══ Data to process

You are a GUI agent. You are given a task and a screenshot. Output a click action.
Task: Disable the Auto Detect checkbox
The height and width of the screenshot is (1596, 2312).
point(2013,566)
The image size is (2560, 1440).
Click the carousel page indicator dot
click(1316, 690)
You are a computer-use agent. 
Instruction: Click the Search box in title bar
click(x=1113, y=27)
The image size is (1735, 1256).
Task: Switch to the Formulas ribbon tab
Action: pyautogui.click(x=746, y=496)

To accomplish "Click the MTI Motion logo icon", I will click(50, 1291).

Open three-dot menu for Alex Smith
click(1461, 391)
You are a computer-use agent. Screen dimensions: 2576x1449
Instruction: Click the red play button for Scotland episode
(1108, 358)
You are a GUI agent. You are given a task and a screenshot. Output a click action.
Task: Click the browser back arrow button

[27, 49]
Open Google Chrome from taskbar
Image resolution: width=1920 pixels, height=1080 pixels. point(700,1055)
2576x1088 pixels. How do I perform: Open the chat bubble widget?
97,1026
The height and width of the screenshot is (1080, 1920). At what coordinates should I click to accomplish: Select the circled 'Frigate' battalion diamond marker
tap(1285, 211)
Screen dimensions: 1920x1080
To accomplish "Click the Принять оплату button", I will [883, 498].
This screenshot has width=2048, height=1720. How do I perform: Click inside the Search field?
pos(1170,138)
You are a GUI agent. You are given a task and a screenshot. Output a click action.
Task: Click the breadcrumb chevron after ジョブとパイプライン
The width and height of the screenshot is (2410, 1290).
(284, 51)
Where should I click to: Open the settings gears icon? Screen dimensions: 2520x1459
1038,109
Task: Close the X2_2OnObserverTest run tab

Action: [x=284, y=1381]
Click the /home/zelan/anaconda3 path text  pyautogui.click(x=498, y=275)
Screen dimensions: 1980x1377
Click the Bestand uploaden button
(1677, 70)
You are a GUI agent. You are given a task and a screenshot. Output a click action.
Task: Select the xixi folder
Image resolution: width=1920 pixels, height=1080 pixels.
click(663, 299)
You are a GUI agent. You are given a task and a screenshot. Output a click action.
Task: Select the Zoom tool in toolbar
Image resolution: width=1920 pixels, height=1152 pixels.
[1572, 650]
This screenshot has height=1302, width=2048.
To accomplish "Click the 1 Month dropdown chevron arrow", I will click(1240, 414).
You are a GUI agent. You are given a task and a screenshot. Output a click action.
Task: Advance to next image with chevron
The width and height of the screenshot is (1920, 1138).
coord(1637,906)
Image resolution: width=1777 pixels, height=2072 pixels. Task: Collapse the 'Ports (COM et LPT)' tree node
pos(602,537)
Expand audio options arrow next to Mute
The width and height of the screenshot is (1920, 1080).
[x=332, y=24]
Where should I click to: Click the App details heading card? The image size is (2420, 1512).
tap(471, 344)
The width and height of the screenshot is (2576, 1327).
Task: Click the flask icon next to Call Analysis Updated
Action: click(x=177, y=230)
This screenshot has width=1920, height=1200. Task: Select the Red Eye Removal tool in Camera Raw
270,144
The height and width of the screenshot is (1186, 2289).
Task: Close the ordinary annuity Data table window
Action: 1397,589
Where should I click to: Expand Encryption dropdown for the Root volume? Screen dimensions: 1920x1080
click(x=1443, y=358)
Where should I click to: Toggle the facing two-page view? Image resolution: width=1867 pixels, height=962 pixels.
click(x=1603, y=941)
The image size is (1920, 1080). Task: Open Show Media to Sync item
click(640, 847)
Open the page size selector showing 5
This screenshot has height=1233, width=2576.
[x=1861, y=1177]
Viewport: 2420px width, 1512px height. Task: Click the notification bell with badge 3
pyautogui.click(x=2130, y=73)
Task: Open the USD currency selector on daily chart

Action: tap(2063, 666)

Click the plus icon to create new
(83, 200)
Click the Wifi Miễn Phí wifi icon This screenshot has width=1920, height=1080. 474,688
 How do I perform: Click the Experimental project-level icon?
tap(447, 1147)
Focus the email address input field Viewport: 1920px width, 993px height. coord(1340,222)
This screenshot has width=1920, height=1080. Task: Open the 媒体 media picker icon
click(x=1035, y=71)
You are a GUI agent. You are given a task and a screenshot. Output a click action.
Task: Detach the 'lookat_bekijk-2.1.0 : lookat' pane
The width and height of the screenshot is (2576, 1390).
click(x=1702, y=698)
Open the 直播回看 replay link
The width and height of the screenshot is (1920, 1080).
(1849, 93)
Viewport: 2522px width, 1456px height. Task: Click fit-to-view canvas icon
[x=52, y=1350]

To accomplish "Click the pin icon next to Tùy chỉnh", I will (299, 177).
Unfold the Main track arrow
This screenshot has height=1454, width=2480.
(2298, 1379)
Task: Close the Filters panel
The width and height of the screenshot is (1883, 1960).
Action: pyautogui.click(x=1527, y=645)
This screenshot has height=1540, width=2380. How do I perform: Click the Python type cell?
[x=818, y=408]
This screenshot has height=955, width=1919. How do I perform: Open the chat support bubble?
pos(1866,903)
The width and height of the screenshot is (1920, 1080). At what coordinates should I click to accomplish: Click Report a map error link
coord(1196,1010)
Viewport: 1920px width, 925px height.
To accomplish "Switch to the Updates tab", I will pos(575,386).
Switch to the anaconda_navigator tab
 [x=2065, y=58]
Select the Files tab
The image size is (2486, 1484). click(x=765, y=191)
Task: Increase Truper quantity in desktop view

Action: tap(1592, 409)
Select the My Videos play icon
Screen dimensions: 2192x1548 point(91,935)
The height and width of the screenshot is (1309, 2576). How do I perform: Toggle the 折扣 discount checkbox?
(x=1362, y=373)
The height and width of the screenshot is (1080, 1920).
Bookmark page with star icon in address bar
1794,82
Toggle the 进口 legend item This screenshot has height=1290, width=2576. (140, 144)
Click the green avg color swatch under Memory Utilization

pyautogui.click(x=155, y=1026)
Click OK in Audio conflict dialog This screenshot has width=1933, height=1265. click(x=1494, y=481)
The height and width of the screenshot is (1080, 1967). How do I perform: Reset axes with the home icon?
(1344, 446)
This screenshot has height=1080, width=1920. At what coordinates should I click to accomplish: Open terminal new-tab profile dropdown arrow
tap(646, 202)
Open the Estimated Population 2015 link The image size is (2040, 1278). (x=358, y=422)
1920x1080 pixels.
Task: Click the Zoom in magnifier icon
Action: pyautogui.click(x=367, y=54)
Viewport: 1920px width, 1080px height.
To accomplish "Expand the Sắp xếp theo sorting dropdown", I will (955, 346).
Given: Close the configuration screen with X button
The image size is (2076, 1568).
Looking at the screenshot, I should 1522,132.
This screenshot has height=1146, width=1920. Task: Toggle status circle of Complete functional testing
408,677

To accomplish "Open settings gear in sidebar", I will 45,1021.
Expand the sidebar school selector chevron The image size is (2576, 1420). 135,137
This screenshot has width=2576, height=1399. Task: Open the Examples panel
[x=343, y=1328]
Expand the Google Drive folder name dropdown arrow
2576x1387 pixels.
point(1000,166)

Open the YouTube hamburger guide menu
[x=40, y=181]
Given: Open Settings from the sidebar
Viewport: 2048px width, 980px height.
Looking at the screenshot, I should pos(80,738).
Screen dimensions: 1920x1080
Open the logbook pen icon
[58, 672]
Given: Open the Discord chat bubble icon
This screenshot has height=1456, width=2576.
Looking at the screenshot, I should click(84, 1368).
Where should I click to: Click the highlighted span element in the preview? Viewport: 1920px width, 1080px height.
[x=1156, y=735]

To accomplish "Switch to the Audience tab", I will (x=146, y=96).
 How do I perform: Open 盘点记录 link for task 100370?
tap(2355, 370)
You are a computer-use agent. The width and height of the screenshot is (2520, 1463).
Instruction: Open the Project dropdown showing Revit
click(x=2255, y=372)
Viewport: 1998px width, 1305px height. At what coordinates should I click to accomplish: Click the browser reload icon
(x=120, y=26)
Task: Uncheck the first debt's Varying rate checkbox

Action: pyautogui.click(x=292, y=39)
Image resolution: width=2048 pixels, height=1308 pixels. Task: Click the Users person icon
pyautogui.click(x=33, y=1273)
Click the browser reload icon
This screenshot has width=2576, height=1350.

════

■ Task description ■
Look through the listing above and count the lines where the string "computer" appears. Report the number only.

■ Result ■
3